== Complete the following ==
A. Give every word or phrase that the Gopher archiving text sets off with asterisks for emphasis, in the order they appear.
B. Write out the part of the Gopher archiving text starting at "At the same" and ending at "internet traffic.", with no changes.
C. Condense the paragraph of the Gopher archiving text that begins "This is quite a super power" into a short bulleted list, keeping its main points.

--- begin Extracted text ---

Notably, Gopher does *not* have this problem. Most items of Gopher
content consist, entirely, of a single text file. Saved to disk, this
single file, viewed offline 10 years later after the original server
has vanished, is in every way equivalent to its original hosted
version. We've got it better than the web, and its actually easy to
underestimate just how much better off we've got it. Just how much
better of are we? I would submit that on a computer with even vaguely
modern specs, it would probably be possible to use a Gopher client
which *automatically and immediately* archived every singe documented
you visited, as you visited it, and maintained a searchable full text
index of those archives, without this being unduly taxing on processor
time or disk space. Imagine that!

This is quite a super power, and it enables everybody who surfs
Gopherspace to act as an "individual archivist", forever preserving
the things we see for our own personal reference later. If I'd been
using such a client, Kvothe's Dialtone phlog would still be available
to me to re-read at my leisure after he claimed his civil right,
whilst being unavailable to any new readers. This seems to strike
quite a nice balance between the interests of content producers and
consumers. It's a human-scale solution which goes a very long way
toward obviating the need for anything like a public archive or search
index of all of Gopherspace. Obviously it can't replace a search
engine for solving the problem of finding resources you aren't already
aware of, but I would say that the vast majority of the times I've
wished for a full text Gopher search engine it's been because I wanted
to rediscover something that I remember reading a few weeks ago but
now can't recall where.

Like many people, I enjoy greatly the fact that modern Gopherspace is
small and intimate. It's a place by humans and for humans, where it's
still very possible to disappear and be forgotten. That's very
valuable! Search indexes and archiving services threaten this
feeling, and a lot of Gopherites are opposed to them for this reason.
At the same time, it's hard to deny that such "intrusions" into
Gopherspace solve real problems and could be incredibly useful. Deep
down I know that these things are probably inevitable, especially if
Gopherspace continues to grow rapidly. When they come I'll try to
accept them gracefully. But in the meantime I think that individual
archiving offers a solution to the most pressing problems such
services would solve, in a way which still retains the precious
feeling of a Gopherspace where we are *not* watched over by machines
of loving grace.

Well, except for the NSA machines which presumably log all plaintext
internet traffic.

--- end Extracted text ---
--- begin Extracted information ---

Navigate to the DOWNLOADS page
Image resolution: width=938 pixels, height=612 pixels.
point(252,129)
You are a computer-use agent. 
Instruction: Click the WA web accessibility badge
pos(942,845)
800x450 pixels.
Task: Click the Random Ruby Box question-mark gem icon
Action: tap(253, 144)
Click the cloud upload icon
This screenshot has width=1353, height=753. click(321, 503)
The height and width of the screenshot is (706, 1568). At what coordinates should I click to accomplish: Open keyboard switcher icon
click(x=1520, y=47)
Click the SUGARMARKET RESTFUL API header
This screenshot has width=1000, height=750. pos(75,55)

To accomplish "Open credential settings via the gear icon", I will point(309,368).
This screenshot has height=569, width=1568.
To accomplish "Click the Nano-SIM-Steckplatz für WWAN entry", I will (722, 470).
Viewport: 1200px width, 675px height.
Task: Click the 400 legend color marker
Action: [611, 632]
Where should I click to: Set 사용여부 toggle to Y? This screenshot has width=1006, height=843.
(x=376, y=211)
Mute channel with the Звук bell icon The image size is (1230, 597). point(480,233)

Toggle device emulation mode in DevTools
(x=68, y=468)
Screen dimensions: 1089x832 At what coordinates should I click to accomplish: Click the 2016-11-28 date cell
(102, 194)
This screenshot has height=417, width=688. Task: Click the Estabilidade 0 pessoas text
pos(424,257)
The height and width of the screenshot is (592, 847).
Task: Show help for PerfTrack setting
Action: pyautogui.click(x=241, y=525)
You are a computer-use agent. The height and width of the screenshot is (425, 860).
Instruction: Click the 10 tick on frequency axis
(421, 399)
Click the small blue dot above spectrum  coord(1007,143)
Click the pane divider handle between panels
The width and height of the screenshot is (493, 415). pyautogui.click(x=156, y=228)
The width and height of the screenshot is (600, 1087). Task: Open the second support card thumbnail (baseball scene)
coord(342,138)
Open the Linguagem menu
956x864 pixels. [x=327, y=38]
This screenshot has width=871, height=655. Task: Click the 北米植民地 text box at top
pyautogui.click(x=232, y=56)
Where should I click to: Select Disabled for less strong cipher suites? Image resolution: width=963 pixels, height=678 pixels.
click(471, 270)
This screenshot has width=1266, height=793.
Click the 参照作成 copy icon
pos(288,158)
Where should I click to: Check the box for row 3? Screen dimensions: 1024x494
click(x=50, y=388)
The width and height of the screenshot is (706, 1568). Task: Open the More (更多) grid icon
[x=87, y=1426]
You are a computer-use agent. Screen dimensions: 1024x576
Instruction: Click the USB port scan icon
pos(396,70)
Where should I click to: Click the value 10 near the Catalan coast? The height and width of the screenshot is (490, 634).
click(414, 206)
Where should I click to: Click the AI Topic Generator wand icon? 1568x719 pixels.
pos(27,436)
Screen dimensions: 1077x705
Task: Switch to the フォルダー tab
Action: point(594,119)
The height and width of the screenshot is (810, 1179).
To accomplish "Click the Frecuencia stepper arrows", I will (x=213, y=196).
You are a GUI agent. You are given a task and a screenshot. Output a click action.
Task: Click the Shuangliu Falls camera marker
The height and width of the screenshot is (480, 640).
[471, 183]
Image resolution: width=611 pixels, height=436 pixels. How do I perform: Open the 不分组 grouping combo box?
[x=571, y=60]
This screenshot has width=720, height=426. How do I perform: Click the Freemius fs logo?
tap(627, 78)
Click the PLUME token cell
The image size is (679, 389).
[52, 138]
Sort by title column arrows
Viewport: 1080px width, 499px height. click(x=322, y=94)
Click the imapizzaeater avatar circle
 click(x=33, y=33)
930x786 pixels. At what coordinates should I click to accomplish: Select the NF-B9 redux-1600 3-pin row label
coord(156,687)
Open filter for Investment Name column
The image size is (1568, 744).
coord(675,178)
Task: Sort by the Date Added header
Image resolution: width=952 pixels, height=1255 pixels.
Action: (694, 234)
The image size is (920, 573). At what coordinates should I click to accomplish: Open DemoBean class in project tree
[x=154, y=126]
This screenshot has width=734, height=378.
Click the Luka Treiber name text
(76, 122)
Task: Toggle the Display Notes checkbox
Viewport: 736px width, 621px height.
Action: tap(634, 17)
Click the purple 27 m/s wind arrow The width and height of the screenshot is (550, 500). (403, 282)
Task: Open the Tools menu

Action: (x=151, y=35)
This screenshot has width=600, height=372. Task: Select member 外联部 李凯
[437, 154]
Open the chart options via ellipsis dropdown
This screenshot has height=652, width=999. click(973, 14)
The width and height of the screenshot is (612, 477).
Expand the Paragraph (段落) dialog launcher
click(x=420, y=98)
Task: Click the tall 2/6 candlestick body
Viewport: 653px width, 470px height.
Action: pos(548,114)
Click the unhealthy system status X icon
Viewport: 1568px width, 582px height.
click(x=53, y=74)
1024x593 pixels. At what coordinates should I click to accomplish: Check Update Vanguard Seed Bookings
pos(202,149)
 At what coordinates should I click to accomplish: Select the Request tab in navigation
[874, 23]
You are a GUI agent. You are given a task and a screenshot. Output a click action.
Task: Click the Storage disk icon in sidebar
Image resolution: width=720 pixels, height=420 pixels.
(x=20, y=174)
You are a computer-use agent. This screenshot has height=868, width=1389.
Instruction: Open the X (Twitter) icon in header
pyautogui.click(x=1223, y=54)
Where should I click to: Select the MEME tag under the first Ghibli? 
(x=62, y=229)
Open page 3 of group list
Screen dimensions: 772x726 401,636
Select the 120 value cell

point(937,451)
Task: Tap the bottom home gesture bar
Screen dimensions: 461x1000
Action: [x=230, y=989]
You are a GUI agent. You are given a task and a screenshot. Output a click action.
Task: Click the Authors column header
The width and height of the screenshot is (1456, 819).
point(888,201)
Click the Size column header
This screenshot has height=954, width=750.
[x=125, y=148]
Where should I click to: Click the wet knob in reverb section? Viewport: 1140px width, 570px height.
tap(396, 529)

--- end Extracted information ---

== The solutions ==
A.
1. not
2. automatically and immediately
3. not

B.
At the same time, it's hard to deny that such "intrusions" into
Gopherspace solve real problems and could be incredibly useful. Deep
down I know that these things are probably inevitable, especially if
Gopherspace continues to grow rapidly. When they come I'll try to
accept them gracefully. But in the meantime I think that individual
archiving offers a solution to the most pressing problems such
services would solve, in a way which still retains the precious
feeling of a Gopherspace where we are *not* watched over by machines
of loving grace.

Well, except for the NSA machines which presumably log all plaintext
internet traffic.

C.
- Automatic archiving lets everyone who surfs Gopherspace act as an "individual archivist," preserving what they see for later personal reference.
- With such a client, Kvothe's Dialtone phlog would still be available for the writer to re-read after he claimed his civil right, while staying unavailable to new readers.
- This balances the interests of content producers and consumers.
- It is a human-scale solution that largely removes the need for a public archive or search index of all of Gopherspace.
- It cannot replace a search engine for finding resources you don't already know about.
- Most times the writer wanted a full text Gopher search engine, the goal was to rediscover something read a few weeks earlier whose location they could no longer recall.